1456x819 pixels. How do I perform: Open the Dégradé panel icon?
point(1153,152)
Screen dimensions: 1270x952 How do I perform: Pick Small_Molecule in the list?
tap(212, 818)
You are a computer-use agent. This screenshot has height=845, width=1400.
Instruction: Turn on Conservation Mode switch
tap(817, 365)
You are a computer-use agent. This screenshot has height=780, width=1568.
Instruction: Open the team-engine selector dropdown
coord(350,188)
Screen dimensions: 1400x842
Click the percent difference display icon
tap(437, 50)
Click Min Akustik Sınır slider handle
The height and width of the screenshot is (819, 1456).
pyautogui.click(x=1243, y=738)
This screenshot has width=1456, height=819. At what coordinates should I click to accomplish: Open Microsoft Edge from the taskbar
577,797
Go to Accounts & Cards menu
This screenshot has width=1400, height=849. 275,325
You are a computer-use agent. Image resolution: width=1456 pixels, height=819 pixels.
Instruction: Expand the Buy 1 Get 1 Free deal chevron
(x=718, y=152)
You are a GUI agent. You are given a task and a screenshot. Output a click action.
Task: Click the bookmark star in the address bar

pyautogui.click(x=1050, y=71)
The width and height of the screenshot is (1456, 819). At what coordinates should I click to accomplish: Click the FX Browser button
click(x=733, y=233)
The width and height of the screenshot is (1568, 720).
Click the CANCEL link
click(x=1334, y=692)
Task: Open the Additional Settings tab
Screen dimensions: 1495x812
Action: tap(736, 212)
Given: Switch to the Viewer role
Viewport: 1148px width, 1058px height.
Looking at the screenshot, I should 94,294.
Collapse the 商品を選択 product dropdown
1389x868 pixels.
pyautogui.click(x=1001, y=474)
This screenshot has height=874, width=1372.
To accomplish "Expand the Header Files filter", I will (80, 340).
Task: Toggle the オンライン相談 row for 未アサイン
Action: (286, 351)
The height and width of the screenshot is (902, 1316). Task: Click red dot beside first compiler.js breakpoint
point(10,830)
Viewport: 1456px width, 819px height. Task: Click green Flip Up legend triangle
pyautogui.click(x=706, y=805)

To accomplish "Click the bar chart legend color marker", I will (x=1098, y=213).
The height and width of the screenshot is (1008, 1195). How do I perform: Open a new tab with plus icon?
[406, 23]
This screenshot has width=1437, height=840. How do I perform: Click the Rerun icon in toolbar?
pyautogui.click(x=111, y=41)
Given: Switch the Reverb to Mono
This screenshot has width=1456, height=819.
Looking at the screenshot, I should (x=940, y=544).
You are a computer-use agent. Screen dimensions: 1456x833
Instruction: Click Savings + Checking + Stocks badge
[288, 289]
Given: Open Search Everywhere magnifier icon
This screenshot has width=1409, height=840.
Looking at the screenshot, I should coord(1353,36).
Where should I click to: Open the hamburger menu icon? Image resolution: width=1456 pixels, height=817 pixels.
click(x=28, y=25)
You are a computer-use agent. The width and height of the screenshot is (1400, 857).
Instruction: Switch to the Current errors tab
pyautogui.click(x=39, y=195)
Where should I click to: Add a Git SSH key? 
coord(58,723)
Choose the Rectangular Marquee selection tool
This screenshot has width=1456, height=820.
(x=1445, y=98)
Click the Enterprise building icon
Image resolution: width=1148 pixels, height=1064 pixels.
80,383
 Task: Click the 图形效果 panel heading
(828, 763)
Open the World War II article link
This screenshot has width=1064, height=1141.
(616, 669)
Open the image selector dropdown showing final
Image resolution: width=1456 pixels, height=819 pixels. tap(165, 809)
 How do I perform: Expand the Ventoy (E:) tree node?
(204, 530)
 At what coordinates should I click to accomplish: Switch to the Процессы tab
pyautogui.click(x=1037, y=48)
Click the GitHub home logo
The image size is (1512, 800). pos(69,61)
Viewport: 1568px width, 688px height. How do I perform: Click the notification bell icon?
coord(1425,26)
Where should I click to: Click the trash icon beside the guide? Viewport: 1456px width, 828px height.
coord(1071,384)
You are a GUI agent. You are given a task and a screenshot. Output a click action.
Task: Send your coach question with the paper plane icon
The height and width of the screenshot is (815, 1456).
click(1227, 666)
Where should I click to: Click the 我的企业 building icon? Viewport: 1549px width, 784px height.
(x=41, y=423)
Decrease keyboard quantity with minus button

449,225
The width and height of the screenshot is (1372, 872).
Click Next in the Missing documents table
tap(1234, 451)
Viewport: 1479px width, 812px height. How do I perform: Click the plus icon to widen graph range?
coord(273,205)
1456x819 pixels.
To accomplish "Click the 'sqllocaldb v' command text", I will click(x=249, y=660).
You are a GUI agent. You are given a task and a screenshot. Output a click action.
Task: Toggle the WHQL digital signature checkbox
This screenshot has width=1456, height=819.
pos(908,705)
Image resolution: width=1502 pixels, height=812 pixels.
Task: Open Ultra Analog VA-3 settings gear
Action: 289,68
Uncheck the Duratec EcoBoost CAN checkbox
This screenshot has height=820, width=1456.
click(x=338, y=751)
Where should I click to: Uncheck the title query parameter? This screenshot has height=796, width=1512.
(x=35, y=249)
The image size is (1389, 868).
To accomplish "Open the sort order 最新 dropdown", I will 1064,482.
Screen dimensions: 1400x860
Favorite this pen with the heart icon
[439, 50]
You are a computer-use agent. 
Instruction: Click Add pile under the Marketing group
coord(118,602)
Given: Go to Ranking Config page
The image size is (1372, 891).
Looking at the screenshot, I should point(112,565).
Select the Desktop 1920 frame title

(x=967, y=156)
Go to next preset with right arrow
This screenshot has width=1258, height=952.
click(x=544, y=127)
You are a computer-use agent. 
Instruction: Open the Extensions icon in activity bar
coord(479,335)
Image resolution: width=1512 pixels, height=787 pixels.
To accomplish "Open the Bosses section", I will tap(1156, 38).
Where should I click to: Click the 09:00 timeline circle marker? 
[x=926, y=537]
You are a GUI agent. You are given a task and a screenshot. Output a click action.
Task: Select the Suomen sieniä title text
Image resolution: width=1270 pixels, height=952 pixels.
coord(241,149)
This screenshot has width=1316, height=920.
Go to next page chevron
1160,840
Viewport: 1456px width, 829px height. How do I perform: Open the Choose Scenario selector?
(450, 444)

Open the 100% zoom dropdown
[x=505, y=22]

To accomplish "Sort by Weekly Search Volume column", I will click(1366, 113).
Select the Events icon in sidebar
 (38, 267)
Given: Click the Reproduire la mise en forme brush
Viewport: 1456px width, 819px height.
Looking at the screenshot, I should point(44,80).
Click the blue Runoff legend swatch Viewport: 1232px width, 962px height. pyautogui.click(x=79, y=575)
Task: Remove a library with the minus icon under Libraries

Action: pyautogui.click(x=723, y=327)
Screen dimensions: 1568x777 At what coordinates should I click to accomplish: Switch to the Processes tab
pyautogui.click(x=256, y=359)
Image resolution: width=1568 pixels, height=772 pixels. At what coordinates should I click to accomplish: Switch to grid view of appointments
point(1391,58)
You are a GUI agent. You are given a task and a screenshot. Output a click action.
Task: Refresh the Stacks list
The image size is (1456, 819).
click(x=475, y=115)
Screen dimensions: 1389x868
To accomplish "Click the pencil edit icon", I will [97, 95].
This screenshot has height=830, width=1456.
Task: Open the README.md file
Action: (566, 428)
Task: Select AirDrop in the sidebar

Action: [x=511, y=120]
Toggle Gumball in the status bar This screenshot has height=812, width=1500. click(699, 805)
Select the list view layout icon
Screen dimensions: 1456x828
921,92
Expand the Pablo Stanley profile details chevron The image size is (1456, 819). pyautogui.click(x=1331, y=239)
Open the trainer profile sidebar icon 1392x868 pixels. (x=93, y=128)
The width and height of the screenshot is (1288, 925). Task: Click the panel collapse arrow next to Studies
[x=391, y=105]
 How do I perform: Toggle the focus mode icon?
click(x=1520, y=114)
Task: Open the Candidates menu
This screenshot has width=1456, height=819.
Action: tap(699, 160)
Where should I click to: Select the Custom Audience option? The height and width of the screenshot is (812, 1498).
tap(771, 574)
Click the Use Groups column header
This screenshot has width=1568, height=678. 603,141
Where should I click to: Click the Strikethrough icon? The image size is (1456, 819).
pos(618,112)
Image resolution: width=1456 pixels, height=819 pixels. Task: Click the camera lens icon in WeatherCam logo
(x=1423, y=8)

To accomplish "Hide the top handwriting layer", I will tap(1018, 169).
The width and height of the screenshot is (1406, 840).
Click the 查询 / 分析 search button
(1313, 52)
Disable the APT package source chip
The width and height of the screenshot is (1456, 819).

* [WHAT TO DO]
The line containing "Screen dimensions: 1456x828" opens the range, and the last line of the entries closes it; copy that range exactly.

* [YOUR SOLUTION]
Screen dimensions: 1456x828
921,92
Expand the Pablo Stanley profile details chevron The image size is (1456, 819). pyautogui.click(x=1331, y=239)
Open the trainer profile sidebar icon 1392x868 pixels. (x=93, y=128)
The width and height of the screenshot is (1288, 925). Task: Click the panel collapse arrow next to Studies
[x=391, y=105]
 How do I perform: Toggle the focus mode icon?
click(x=1520, y=114)
Task: Open the Candidates menu
This screenshot has width=1456, height=819.
Action: tap(699, 160)
Where should I click to: Select the Custom Audience option? The height and width of the screenshot is (812, 1498).
tap(771, 574)
Click the Use Groups column header
This screenshot has width=1568, height=678. 603,141
Where should I click to: Click the Strikethrough icon? The image size is (1456, 819).
pos(618,112)
Image resolution: width=1456 pixels, height=819 pixels. Task: Click the camera lens icon in WeatherCam logo
(x=1423, y=8)

To accomplish "Hide the top handwriting layer", I will tap(1018, 169).
The width and height of the screenshot is (1406, 840).
Click the 查询 / 分析 search button
(1313, 52)
Disable the APT package source chip
The width and height of the screenshot is (1456, 819).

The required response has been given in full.